Clinicians who score below 18.75 points face the maximum negative adjustment of -9%. Scores between 18.76 and 74.99 receive a negative adjustment on a sliding scale between -9% and 0%. A score of exactly 75.00 — the performance threshold — results in no adjustment. Scores above 75.00 earn a positive adjustment, with the exact amount determined by a scaling factor that preserves budget neutrality across the program.14Quality Payment Program. Merit-based Incentive Payment System (MIPS) 2024 Performance Year/2026 MIPS Payment Year: Payment Adjustment User Guide
The scaling factor ranges from 0 to 3. If it lands at 1.0, the maximum positive adjustment mirrors the maximum negative adjustment at 9%. If the scaling factor exceeds 1.0, top-performing clinicians could receive more than 9%. MIPS is budget-neutral by design — every dollar paid as a bonus to high performers comes from reductions applied to low performers. For a practice doing financial planning, ignoring these adjustments means potentially misjudging revenue by nearly a tenth in either direction.
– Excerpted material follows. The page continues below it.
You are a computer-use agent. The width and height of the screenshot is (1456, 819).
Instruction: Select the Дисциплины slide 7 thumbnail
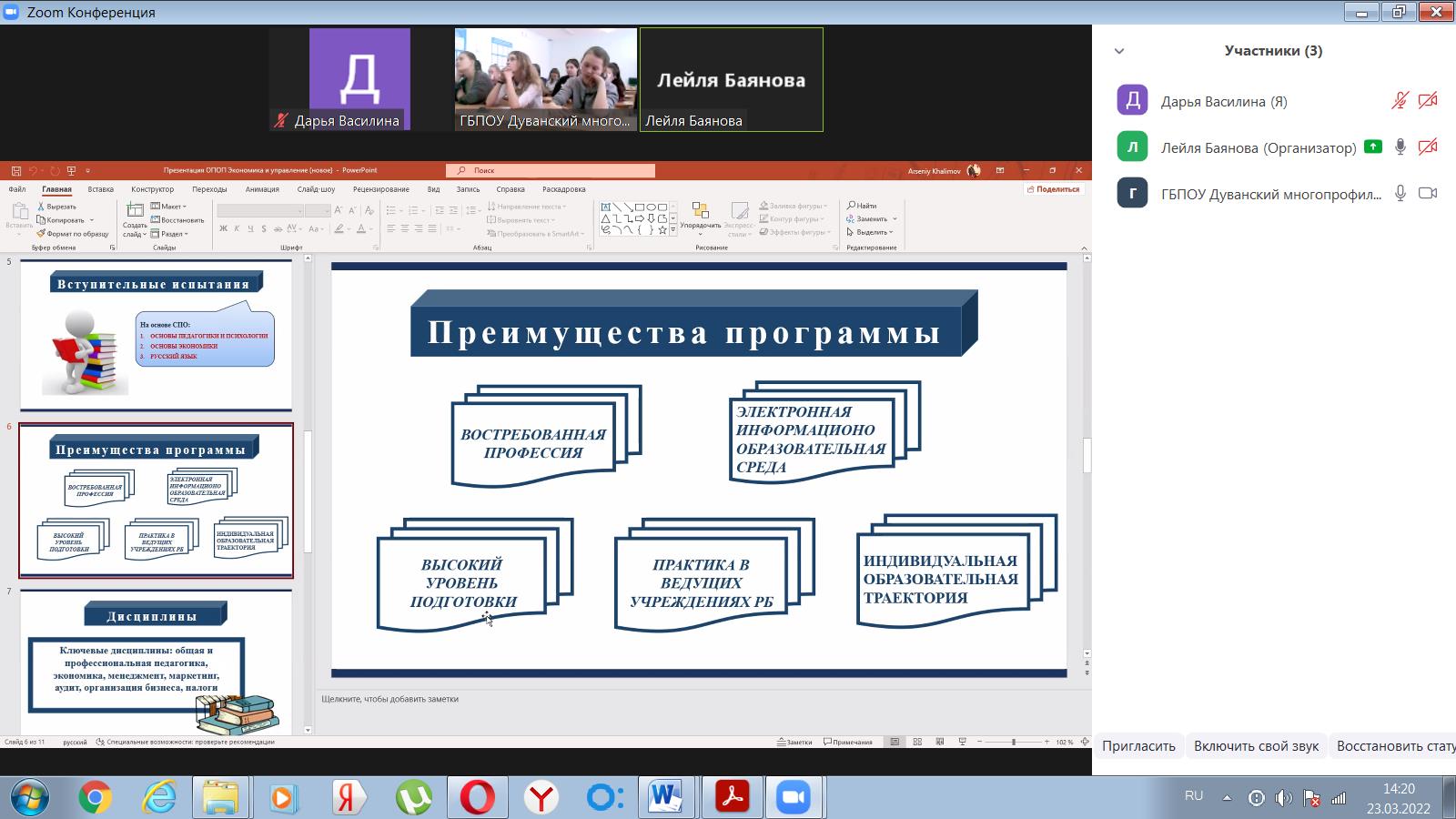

CMS revises the fee schedule every year through a formal rulemaking cycle. The agency publishes a proposed rule, typically in the summer, then opens a public comment period where physicians, specialty societies, hospitals, and patient advocates weigh in. The final rule is usually released in early November, with all changes taking effect January 1 of the following year.10Federal Register. Medicare and Medicaid Programs; CY 2026 Payment Policies Under the Physician Fee Schedule and Other Changes to Part B Payment and Coverage Policies
The AMA’s RVS Update Committee provides CMS with recommendations on how to value new and revised procedure codes. The RUC is a multispecialty committee that surveys physicians, analyzes procedure times, and compares the intensity of new services against established benchmarks. CMS considers those recommendations but makes all final decisions about payment amounts.15American Medical Association. RVS Update Committee (RUC) In practice, CMS accepts the majority of RUC recommendations, but it regularly departs from them when it believes the data supports a different value — particularly for high-volume codes where small RVU changes translate into large spending shifts.
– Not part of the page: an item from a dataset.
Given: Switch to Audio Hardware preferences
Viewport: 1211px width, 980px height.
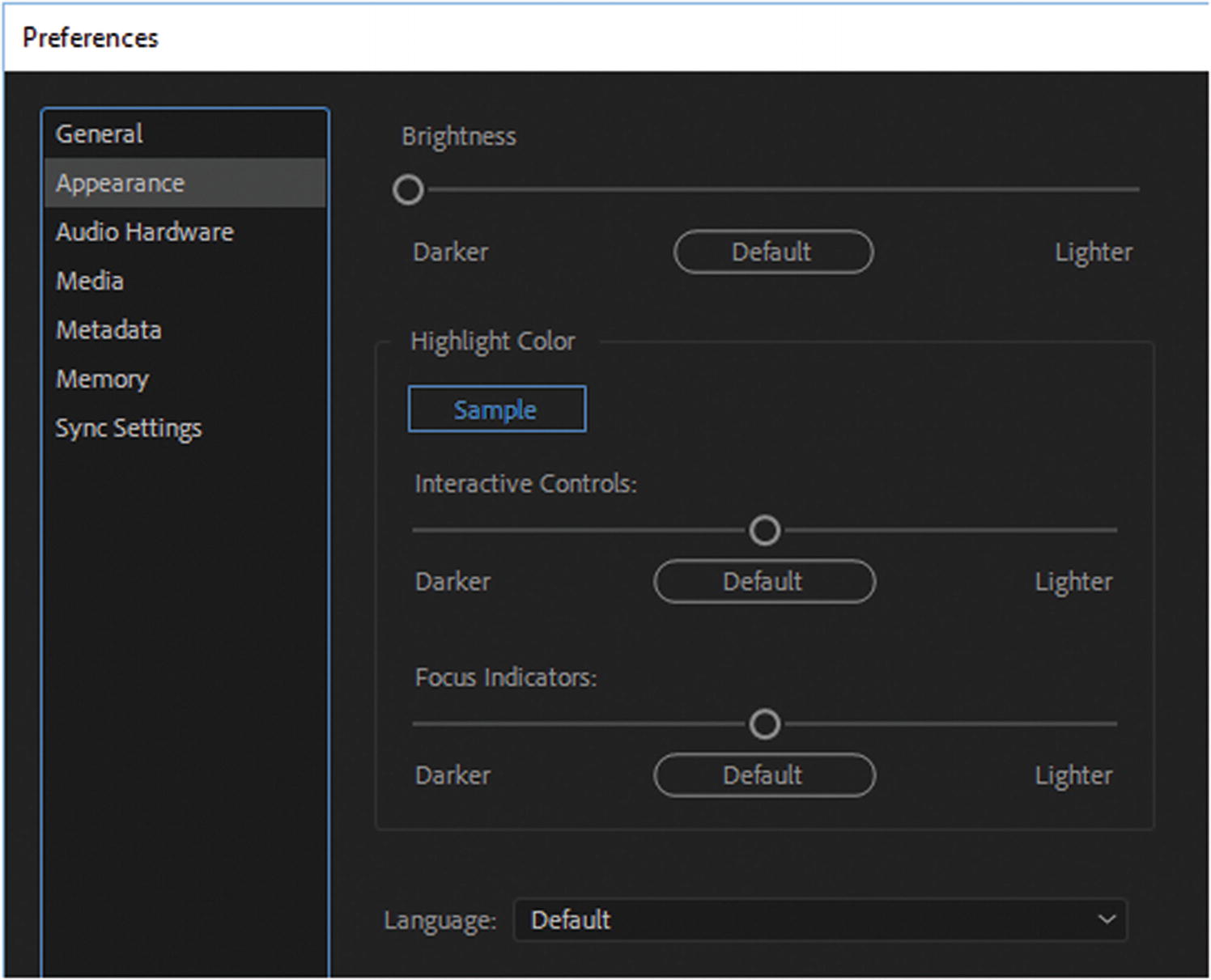Looking at the screenshot, I should pos(145,232).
When CMS redistributes RVUs — increasing values for some codes and decreasing them for others — the changes must be budget-neutral. If the net effect of RVU changes would increase total spending, CMS adjusts the conversion factor downward to offset the increase. This is why the annual conversion factor update sometimes produces a number that feels counterintuitive: even when Congress provides a statutory increase, the budget-neutrality adjustment can partially erode it.
New procedure codes are added each year to cover innovations like remote physiologic monitoring, AI-assisted diagnostics, and advanced genetic testing. Existing codes get revalued when a procedure becomes faster, less resource-intensive, or shifts to a different clinical setting. The annual cycle is the mechanism that keeps the fee schedule aligned with how medicine is actually practiced rather than how it was practiced when the codes were first written.